European Court of Justice


Working Time: Workers can work 12 consecutive days without a Weekly Rest Break

Does the EU Working Time Directive allow for weekly rest for a worker of 24 hours to be given at any point in a 14-day period?

Yes, held the European Court of Justice in Maio Marques da Rosa v Varzim Sol. The case arose from a redundant casino worker in Portugal, who claimed his employer had not given him a weekly rest period of 24 hours at the appropriate time, and it should have been given at the latest after six consecutive working days. The casino operated 12 hours a day, 364 days of the year.

The CJEU held that there was no requirement for weekly rest to be provided after six consecutive days of work, it can be provided within each 7-day period. Therefore, the Directive allows a working pattern with a rest day at the start of one 7-day period and another rest day at the end of the following 7-day period, so working 12 consecutive days is permissible under the Working Time Directive.



Minimum height requirement for Greek Police NOT objectively justified

In Ypourgos Esoterikon and anor v Kalliri, the European Court of Justice has held that imposing a minimum height requirement of 1.7m for enrolment in Greek police schools constituted indirect sex discrimination that was not objectively justified.

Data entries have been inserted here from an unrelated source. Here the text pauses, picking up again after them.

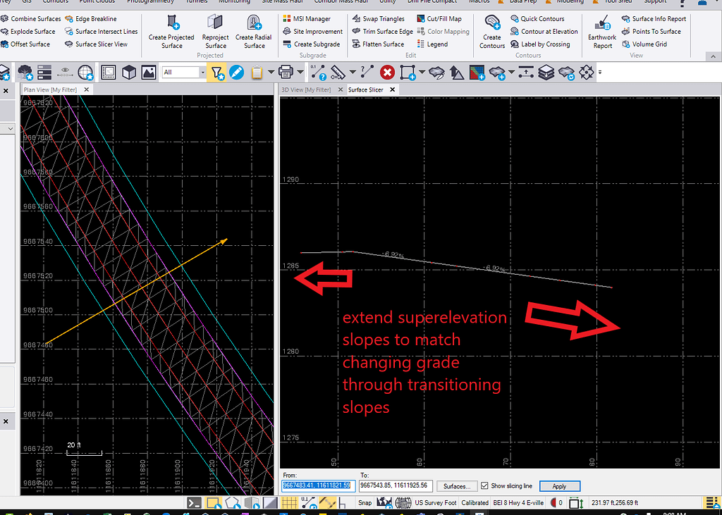
Task: Open the Surface Slicer View tool
Action: (x=101, y=44)
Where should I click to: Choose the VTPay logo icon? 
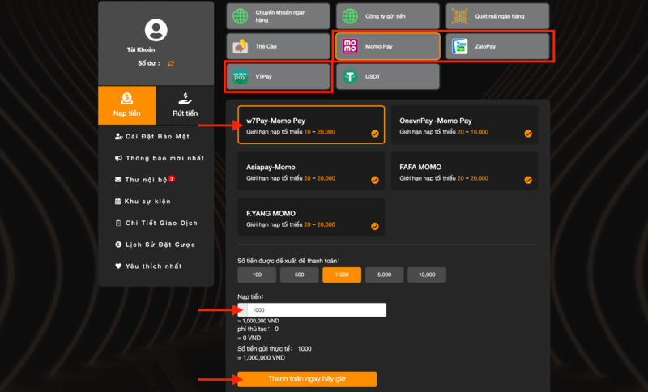[x=240, y=77]
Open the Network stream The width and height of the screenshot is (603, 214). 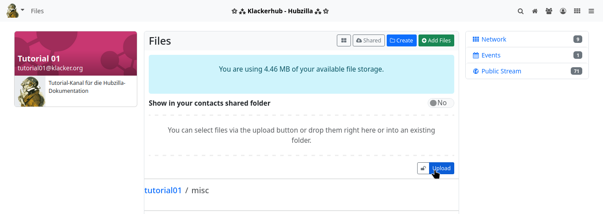[x=494, y=39]
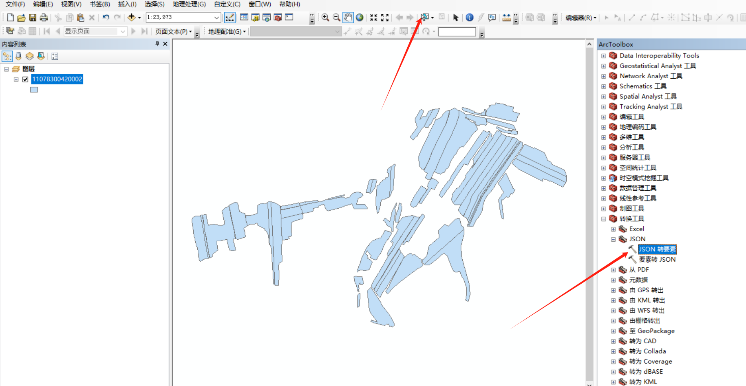Select the Identify info tool

pyautogui.click(x=470, y=17)
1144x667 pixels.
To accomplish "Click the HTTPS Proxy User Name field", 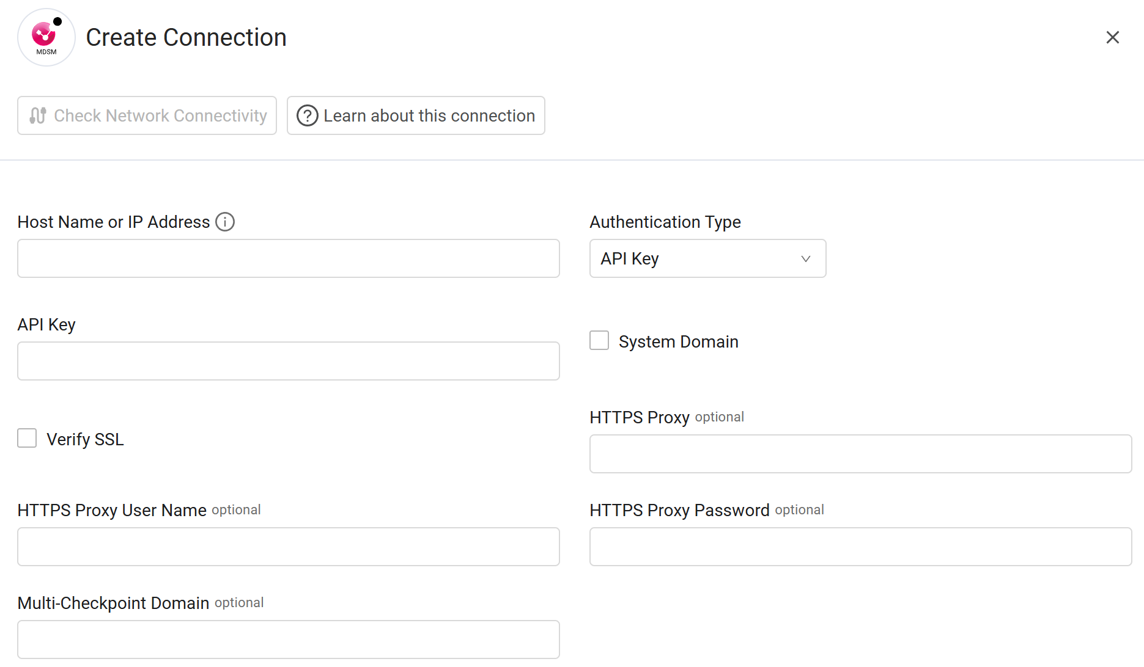I will 288,547.
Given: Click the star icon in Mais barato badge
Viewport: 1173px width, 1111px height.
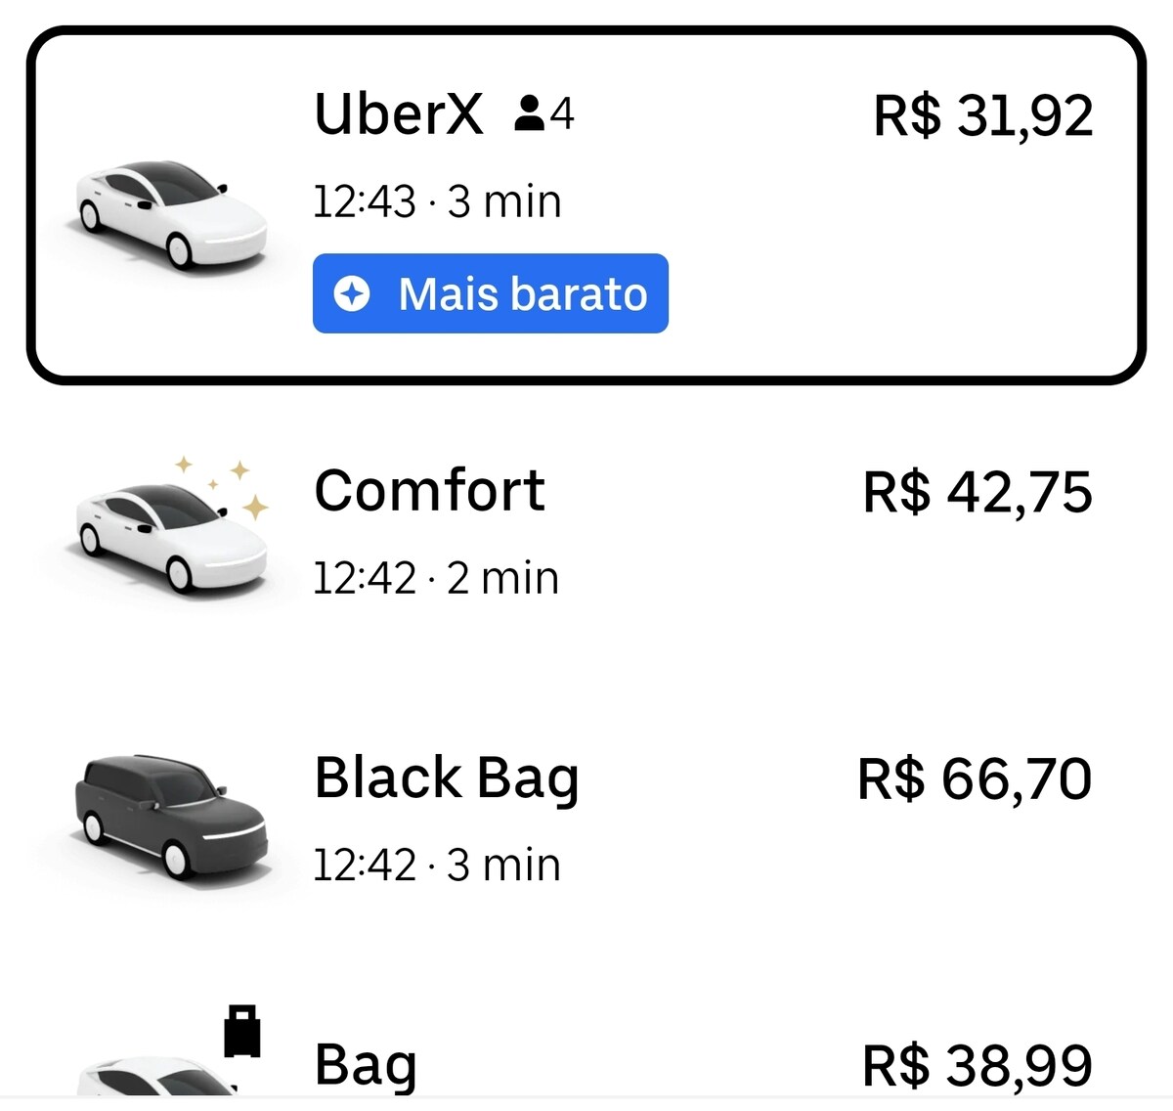Looking at the screenshot, I should pyautogui.click(x=352, y=293).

Far more women than men were disadvantaged by the minimum height requirement, and while the requirement sought to pursue the legitimate aim of enabling the effective accomplishment of the various functions of the police force, certain police functions, such as providing assistance to citizens or traffic control, did not require the use of particular physical aptitude. Furthermore, it is not necessarily the case that a person’s height corresponds to his or her physical aptitude to carry out certain functions. The aim that the requirement sought to pursue could be achieved by measures that were less disadvantageous to women – for example, by carrying out pre-selection aptitude tests.

In Greece, a national law required candidates who wished to enter police school to train as officers to be a minimum height. The law required any candidate (male or female) to be at least 1.7m tall, without shoes. When K’s application to join the police school was rejected on the basis that she did not meet the minimum height requirement (since she was only 1.68m tall), she presented a complaint before the Greek Court of Appeal which held that the requirement was contrary to the constitutional principle of equality of the sexes. The Greek Interior Minister and the Minister for Education and Religious Affairs appealed against that decision. The Council of State decided to stay the proceedings to ask the ECJ whether the minimum height requirement was compatible with the EU Equal Treatment Directive (No.76/207), which prohibits, among other things, unjustified indirect sex discrimination.

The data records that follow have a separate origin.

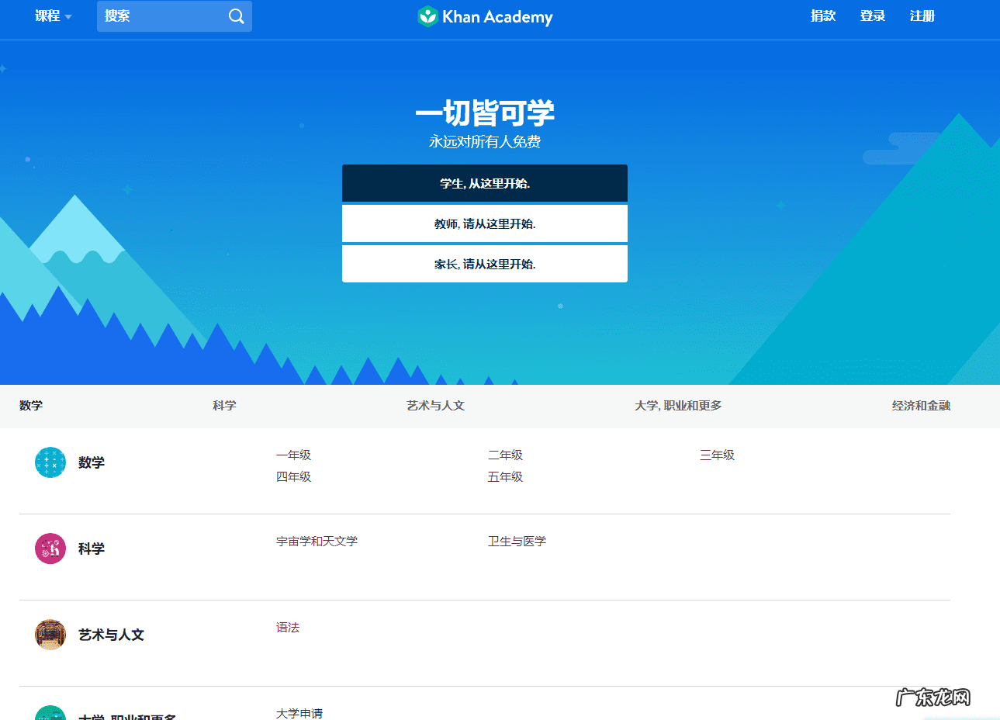Click the 教师, 请从这里开始 button
Screen dimensions: 1000x720
(484, 223)
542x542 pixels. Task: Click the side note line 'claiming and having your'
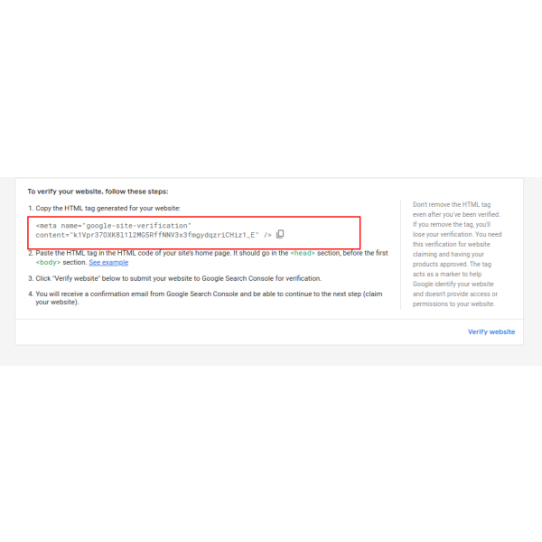[448, 255]
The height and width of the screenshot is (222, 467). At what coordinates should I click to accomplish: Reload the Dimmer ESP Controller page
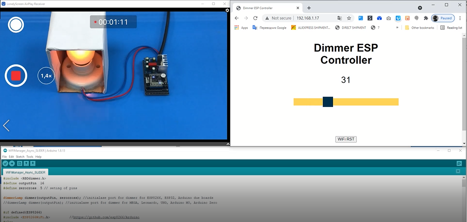255,18
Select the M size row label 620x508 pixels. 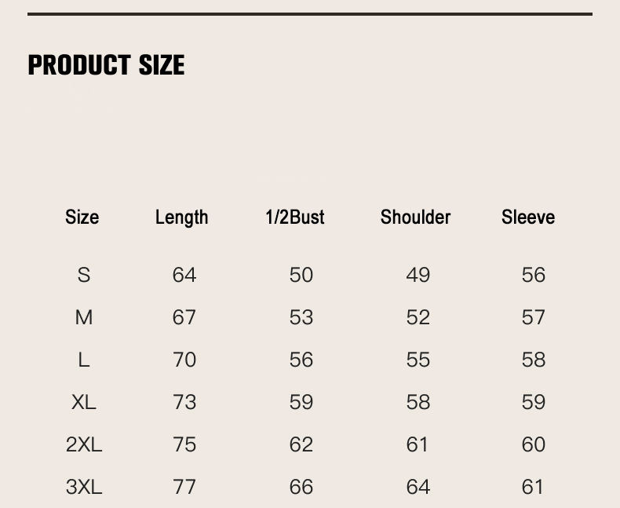tap(84, 317)
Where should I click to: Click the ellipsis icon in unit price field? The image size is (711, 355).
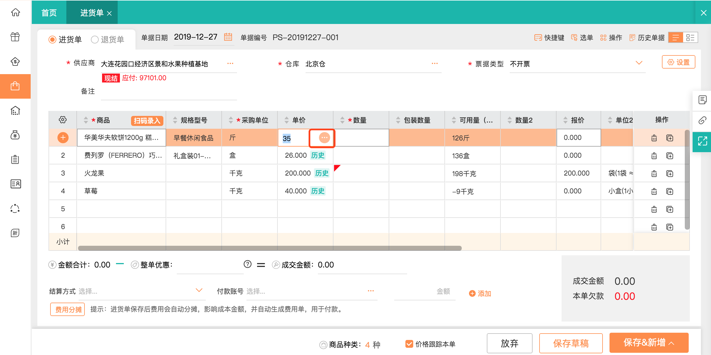pyautogui.click(x=323, y=138)
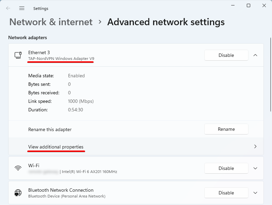This screenshot has height=205, width=272.
Task: Disable the Wi-Fi adapter
Action: point(226,168)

The ECJ noted that the referring court itself had found that a much larger number of women than men are of a height of less than 1.7m, such that, by the application of that law, women were very clearly at a disadvantage compared with men in relation to the admission requirements to the Greek police school. It therefore followed that the law was indirectly discriminatory. As to the question of whether the requirement could be objectively justified as a proportionate means of achieving a legitimate aim, the Greek Government had submitted that the aim of the law was to enable the effective accomplishment of the task of the Greek police, and that possession of certain particular physical attributes, such as being of a minimum height, was a necessary and appropriate means of achieving that aim. The ECJ noted that previous case law had established that ensuring the operational capacity and proper functioning of the police service constituted a legitimate aim. However, the ECJ held that, while it was true that the exercise of police functions involving the protection of persons and goods, the arrest and custody of offenders and the conducting of crime prevention patrols might require the use of physical force that would require a particular physical aptitude, certain police functions, such as providing assistance to citizens or traffic control, did not require the use of significant physical force. Furthermore, even if all the functions carried out by the Greek police required a particular physical aptitude, such aptitude was not necessarily connected with being over a certain height. Equally, it was not necessarily the case that shorter people naturally lacked that aptitude. It was also worth noting that, until 2003, Greek law required different minimum heights for men and for women to enter the police: for women the minimum height was fixed at 1.65m, compared with 1.7m for men. It was also relevant that there remained different minimum height requirements for men and women to enter the Greek armed forces, port police and coast guard, where the minimum requirement for women was only 1.6m.
The ECJ concluded that the pursued aim could be achieved by measures that were less disadvantageous to women, such as a pre-selection of candidates based on specific tests allowing their physical ability to be assessed. It followed that, subject to the national court’s assessment of objective justification, the minimum height requirement breached the Equal Treatment Directive.